(WHAT YOU WILL DO)
• a. In two sentences, sum up the piece on photographing holiday lights.
• b. Rewrite the piece on photographing holiday lights, starting with "Light up the" and going on through "middlin’ one myself.", putting "Christmas" wherever "holiday" appears.
• c. Take the piece on photographing holiday lights further, picking up after its last sentence.

(SOURCE)
<<<<

Light up the (holiday) night

When I was growing up, my family would have a Christmas tree every year (albeit a fake one), but we never had a tradition of putting up any holiday lights. But secretly I wished we did and always marveled at the homes that had them. To this day, I love looking at the holiday lighting displays around my neighborhood and put up a fair to middlin’ one myself.

There are a few tips you can use to get some great shots of Christmas lights. First, use a tripod. The ability to keep your camera steady is paramount in getting a clear, shake-free night photo. Secondly, take the camera off auto and use the manual settings. The bright lights and dark background are likely to play havoc with your camera’s autoexposure system. Over expose the photo just a bit. This will give the lights a nice glow and avoid them looking like tiny pinpricks. A starting point would be about 5 to 10 seconds at about f/8 to f/11 with an ISO of about 200 to 400 (don’t be afraid to “chimp” or review the camera’s monitor). Lastly wear something warm and go with a friend. Not only is there safety in numbers, but it’s nice to have a companion along to enjoy the lights.

I’ve been working the late shift lately and during this time of year I see many Christmas displays as I drive to and from my night assignments. Many have been fantastic and I’m sure there are many more that I just haven’t seen. Here are some of the more eye-catching displays I’ve come across in my travels this holiday season.

>>>>

(MATERIAL)
<<<<

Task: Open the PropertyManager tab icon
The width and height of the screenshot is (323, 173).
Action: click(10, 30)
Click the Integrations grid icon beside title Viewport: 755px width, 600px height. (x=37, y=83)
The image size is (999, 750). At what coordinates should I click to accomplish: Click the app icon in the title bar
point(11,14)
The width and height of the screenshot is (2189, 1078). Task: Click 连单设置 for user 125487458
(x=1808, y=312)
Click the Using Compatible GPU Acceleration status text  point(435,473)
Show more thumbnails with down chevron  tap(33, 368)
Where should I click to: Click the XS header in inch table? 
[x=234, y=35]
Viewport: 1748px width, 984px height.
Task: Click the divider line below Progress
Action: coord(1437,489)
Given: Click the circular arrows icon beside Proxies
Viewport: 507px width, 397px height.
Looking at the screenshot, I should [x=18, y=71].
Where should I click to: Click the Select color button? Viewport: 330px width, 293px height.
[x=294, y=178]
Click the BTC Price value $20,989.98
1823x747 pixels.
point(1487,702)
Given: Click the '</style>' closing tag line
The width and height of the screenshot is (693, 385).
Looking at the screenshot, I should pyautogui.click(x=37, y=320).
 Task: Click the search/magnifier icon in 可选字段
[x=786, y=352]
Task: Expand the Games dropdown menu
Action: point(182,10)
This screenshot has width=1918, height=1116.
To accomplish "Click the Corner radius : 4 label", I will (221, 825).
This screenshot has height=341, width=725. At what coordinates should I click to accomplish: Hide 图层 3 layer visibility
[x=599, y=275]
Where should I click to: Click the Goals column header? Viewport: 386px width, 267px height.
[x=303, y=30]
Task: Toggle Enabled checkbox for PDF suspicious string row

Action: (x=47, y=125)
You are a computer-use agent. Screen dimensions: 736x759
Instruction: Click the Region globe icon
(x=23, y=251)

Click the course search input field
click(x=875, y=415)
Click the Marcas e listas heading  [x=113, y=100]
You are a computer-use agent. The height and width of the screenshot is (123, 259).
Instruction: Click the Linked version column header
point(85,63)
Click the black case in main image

>>>>

(OUTPUTS)
• a. The writer's family never put up holiday lights, but the writer always admired homes that had them and now enjoys neighborhood displays and puts up a modest one. For good photos of Christmas lights, the writer suggests using a tripod, switching to manual settings and overexposing slightly (about 5 to 10 seconds at f/8 to f/11, ISO 200 to 400), and going out dressed warmly with a friend.

• b.
Light up the (Christmas) night

When I was growing up, my family would have a Christmas tree every year (albeit a fake one), but we never had a tradition of putting up any Christmas lights. But secretly I wished we did and always marveled at the homes that had them. To this day, I love looking at the Christmas lighting displays around my neighborhood and put up a fair to middlin’ one myself.

• c.
The lights on the house on Miner Avenue at E Street are only average. What makes this house stand out is its vast number of Christmas inflatables. Dozens of them cover nearly every square foot of the small corner lot. Tiggers, Poohs, Mickeys, penguins and snowmen of every shape and size fill the yard and cover the roof.

2507 Angel Drive in North Stockton may not have the sheer number of inflatables but there are several perched the roof of the two-story home.

3909 Estate Drive is a winter wonderland of Christmas lights. The most impressive features are the strings of lights that go up into a tree that has to be at least 50 feet tall.

3810 Fort Donaldson Drive has some tastefully done lights but only one inflatable, but what an inflatable it is. A giant Santa, glowing from within and also illuminated with a spotlight, is nearly as tall as the two-story house.

When driving by 122 Gibson Street the first thought I had was “you can see it from space!” mini lights wrap around the trunks and main branches the four large trees in the front yard and define their shape. Each are a different bright color. Bright white lights fill each tree’s canopy, and a Christmas tree-shaped pole in iridescent blue acts as a focal point.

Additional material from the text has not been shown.